## Assignment
Write out exactly what each line says, starting with the first line below and ending on the one with "Select the Thu, 27".

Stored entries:
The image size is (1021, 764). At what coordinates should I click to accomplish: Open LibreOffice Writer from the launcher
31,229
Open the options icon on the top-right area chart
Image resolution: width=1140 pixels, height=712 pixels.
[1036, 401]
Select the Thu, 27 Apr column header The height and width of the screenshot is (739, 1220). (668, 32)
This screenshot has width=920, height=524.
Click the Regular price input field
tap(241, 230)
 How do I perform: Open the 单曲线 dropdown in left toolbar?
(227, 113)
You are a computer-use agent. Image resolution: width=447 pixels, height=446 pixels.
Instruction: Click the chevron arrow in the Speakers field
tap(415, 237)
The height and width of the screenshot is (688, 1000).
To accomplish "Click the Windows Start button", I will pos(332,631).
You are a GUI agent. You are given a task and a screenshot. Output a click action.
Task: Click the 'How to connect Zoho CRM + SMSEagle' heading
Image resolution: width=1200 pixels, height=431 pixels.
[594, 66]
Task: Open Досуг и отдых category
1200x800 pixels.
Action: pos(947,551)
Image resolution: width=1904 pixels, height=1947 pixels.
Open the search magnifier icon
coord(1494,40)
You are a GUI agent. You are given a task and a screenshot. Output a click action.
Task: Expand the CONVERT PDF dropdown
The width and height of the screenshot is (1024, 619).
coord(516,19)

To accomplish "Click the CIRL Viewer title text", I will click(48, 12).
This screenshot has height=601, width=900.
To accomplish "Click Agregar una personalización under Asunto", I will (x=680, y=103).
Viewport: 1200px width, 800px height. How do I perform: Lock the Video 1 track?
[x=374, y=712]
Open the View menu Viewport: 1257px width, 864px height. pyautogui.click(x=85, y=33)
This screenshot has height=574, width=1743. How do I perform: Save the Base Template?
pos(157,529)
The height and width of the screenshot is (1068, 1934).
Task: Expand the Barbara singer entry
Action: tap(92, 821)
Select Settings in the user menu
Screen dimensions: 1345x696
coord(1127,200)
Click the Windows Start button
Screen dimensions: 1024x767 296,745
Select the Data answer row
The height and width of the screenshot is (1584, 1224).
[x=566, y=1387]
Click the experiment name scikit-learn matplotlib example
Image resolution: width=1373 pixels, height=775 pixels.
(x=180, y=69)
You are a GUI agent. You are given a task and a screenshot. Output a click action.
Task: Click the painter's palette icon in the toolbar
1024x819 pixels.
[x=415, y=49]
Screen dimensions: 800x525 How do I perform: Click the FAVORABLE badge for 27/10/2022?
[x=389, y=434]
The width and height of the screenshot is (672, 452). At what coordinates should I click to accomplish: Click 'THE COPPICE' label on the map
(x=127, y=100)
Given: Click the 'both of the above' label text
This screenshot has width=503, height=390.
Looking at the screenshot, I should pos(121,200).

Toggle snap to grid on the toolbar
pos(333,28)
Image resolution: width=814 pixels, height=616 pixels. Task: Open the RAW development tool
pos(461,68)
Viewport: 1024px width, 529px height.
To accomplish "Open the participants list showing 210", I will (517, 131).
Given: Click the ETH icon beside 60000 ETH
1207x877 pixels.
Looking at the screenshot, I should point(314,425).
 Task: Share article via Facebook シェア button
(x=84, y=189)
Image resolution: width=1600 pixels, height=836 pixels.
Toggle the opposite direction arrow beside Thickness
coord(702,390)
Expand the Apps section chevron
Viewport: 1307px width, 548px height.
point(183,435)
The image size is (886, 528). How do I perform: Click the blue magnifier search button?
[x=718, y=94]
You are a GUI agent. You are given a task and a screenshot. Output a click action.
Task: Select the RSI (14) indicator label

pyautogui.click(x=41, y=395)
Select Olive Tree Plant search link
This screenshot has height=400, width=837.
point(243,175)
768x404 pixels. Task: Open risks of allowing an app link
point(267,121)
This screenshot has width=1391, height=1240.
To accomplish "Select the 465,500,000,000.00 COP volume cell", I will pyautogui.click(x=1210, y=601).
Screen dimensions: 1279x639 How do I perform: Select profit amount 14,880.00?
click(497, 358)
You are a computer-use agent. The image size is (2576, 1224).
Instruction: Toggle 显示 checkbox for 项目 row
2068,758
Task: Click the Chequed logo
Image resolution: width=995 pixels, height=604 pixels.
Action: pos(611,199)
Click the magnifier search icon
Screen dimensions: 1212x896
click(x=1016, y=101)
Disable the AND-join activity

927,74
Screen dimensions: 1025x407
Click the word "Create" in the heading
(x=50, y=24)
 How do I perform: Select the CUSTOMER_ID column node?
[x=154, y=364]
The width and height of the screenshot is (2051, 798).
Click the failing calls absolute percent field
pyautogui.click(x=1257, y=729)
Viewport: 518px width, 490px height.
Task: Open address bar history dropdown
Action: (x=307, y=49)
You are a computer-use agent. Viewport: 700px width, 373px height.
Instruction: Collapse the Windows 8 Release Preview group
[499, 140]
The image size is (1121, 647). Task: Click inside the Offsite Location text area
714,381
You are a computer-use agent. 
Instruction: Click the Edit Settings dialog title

## Exercise solution
The image size is (1021, 764). At what coordinates should I click to accomplish: Open LibreOffice Writer from the launcher
31,229
Open the options icon on the top-right area chart
Image resolution: width=1140 pixels, height=712 pixels.
[1036, 401]
Select the Thu, 27 Apr column header The height and width of the screenshot is (739, 1220). (668, 32)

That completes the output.